**What the task asks:** In the listing that follows, the lines starting at the one containing "This screenshot has width=809, height=560." and ending at the one containing "You are a computer-use agent. Viewport: 1200px" are to be returned exactly, both boundary lines included, and no others.

BEGIN

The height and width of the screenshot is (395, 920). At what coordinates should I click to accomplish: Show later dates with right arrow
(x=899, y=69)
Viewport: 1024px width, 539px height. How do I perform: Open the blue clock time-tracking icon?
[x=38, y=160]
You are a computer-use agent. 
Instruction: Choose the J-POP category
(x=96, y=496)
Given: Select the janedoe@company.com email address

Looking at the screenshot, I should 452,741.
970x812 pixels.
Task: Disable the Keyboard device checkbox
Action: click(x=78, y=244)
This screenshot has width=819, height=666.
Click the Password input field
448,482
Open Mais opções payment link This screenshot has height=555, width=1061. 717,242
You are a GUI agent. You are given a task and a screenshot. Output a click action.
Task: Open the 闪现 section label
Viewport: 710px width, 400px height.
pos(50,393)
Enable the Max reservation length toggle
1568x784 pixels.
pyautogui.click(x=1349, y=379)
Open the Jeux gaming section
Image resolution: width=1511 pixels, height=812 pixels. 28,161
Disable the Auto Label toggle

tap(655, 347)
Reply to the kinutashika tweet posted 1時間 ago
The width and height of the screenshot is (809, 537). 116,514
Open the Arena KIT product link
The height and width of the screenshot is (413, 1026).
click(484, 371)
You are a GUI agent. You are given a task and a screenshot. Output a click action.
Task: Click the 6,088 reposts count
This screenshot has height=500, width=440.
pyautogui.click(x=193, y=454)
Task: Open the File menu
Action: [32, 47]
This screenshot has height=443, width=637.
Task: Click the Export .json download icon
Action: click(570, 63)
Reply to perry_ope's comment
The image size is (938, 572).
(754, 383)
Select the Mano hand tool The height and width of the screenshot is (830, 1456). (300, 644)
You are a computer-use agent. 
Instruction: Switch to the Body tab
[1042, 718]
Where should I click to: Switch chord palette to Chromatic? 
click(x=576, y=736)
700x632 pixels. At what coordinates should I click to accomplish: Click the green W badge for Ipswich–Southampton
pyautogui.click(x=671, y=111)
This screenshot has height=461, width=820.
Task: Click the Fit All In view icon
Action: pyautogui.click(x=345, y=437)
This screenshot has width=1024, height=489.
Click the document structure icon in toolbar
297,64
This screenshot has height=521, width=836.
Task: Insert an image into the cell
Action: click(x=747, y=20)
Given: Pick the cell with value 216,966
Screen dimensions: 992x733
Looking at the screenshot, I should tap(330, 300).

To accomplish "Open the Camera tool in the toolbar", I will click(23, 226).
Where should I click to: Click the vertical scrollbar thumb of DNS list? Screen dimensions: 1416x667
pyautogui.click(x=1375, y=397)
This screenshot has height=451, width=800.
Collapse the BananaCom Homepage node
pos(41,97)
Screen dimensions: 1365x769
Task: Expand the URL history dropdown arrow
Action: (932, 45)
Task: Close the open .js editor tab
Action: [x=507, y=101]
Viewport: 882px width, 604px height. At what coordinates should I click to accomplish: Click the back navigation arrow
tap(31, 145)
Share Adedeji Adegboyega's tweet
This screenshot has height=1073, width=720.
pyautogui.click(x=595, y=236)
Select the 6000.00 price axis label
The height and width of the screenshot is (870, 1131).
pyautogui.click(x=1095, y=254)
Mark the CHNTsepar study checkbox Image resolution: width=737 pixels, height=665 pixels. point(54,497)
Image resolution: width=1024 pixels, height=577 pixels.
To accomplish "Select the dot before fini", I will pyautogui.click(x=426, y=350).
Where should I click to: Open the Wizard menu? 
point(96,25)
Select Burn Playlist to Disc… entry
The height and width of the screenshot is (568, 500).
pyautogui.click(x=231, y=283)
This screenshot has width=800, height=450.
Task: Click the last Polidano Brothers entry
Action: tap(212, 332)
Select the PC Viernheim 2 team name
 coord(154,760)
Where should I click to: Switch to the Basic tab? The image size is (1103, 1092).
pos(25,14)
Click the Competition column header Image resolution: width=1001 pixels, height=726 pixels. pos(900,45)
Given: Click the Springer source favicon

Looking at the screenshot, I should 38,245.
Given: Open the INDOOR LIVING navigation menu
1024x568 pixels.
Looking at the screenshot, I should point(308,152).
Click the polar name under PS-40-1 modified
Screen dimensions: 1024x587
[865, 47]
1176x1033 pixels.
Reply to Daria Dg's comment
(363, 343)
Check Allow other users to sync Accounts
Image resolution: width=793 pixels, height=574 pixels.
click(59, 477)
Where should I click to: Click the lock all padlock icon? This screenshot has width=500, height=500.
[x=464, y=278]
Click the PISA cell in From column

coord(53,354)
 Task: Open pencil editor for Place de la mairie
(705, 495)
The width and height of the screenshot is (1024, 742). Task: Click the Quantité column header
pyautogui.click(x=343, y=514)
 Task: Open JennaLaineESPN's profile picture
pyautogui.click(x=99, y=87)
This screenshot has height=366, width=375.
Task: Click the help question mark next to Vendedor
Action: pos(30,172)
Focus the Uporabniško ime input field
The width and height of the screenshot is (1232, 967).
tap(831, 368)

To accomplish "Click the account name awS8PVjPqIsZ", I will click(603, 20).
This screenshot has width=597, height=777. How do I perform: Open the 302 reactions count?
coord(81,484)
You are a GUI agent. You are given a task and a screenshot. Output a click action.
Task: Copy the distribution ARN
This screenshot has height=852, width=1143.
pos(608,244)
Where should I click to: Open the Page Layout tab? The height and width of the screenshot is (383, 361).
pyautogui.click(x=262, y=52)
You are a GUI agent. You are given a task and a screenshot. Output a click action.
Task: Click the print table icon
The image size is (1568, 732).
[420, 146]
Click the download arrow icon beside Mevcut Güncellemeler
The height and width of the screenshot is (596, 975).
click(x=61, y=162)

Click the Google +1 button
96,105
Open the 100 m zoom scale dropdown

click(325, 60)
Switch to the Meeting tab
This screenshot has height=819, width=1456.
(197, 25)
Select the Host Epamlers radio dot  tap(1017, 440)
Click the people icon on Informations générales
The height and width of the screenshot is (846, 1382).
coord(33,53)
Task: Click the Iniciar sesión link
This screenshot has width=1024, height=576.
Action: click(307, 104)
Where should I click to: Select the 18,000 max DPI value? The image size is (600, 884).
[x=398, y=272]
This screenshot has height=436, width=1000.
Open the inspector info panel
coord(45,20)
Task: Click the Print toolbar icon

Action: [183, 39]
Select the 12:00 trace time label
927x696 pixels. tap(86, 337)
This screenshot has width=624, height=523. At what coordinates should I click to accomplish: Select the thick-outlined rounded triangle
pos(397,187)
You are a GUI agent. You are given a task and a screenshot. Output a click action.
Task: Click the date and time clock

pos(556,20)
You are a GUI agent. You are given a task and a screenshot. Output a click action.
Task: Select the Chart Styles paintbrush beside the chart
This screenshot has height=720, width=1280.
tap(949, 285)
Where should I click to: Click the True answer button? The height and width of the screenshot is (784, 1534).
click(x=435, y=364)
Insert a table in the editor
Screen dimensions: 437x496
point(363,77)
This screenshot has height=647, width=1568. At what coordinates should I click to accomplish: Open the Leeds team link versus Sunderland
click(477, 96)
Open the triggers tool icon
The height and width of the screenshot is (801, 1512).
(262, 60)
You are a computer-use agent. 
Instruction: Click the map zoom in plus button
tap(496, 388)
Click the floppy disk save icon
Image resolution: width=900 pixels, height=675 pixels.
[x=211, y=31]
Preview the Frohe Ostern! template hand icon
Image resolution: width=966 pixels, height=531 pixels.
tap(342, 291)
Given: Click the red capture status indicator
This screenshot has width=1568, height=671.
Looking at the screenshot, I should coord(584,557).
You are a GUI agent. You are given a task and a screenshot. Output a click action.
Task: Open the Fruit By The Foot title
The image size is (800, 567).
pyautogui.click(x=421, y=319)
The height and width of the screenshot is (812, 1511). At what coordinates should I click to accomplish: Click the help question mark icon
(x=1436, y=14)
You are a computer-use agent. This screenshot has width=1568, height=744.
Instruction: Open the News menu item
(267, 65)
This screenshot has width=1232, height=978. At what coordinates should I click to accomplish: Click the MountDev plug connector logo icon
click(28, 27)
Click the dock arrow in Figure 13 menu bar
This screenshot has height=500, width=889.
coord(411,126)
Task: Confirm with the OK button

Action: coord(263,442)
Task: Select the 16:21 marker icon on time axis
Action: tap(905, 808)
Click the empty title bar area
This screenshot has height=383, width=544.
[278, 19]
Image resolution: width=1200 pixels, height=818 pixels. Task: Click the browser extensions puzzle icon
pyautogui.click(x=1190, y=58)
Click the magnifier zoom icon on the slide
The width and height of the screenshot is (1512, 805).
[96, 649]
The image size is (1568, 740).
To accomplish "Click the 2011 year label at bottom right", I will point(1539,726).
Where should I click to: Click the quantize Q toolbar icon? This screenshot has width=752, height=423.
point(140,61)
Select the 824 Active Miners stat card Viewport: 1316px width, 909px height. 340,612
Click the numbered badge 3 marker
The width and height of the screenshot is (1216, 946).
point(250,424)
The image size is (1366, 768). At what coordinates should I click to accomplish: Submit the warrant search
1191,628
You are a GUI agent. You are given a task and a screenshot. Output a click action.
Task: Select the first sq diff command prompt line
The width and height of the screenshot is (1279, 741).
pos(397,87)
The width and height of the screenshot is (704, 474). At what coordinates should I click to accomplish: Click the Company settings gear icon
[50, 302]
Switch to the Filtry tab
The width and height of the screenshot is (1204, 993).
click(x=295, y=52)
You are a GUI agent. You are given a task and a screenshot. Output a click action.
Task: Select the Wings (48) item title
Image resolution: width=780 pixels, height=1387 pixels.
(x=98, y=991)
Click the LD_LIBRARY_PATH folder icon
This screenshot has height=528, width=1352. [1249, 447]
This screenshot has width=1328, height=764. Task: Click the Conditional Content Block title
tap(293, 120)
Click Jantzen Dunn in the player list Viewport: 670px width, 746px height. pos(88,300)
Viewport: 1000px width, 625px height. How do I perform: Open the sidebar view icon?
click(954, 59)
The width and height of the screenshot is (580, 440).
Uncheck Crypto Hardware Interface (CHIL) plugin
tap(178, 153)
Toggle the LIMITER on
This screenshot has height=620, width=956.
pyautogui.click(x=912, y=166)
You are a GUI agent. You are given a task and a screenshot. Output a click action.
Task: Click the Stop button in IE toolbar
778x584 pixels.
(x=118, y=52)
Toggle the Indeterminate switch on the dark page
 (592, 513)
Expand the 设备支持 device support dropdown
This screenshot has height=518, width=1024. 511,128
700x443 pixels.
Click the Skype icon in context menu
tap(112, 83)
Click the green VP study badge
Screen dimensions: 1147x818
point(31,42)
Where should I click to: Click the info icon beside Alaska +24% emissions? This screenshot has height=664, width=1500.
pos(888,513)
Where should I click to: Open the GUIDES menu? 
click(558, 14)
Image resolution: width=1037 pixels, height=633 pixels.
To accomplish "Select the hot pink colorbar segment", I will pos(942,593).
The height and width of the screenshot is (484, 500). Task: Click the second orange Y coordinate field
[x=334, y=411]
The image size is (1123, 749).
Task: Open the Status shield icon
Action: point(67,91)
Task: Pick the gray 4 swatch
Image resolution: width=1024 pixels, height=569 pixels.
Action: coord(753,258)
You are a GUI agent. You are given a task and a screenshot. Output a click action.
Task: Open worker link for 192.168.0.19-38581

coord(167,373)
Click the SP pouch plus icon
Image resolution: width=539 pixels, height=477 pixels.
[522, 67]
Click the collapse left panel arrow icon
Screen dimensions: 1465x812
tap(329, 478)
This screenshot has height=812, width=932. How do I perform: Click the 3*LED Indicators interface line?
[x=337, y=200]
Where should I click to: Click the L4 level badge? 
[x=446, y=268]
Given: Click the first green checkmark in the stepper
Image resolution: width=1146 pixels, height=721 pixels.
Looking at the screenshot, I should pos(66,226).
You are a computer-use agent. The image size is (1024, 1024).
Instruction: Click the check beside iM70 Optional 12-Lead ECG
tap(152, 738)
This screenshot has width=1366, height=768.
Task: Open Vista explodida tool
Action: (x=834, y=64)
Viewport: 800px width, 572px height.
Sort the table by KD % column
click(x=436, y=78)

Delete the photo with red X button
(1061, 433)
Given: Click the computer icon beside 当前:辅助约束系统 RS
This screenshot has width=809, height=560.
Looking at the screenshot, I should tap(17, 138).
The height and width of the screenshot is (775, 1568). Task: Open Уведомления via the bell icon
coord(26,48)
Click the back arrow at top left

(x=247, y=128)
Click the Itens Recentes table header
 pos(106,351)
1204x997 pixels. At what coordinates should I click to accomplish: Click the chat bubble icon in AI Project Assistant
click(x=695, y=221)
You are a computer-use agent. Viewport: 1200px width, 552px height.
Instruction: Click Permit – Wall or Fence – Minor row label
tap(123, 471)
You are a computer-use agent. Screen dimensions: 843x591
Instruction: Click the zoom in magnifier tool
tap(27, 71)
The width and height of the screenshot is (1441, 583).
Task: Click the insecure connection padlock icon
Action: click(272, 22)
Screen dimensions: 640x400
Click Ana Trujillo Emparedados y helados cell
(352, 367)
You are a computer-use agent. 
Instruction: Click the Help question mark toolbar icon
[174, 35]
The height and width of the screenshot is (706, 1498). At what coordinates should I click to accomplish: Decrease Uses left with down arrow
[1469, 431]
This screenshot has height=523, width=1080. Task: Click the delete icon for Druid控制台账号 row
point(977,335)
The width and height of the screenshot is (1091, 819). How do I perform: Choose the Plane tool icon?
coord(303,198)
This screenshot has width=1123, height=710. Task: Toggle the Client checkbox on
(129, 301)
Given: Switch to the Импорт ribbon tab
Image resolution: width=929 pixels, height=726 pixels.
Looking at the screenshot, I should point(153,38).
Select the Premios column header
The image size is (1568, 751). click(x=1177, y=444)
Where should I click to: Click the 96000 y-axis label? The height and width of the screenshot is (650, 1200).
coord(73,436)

END

**Result of this task:**
This screenshot has width=809, height=560.
Looking at the screenshot, I should tap(17, 138).
The height and width of the screenshot is (775, 1568). Task: Open Уведомления via the bell icon
coord(26,48)
Click the back arrow at top left

(x=247, y=128)
Click the Itens Recentes table header
 pos(106,351)
1204x997 pixels. At what coordinates should I click to accomplish: Click the chat bubble icon in AI Project Assistant
click(x=695, y=221)
You are a computer-use agent. Viewport: 1200px width, 552px height.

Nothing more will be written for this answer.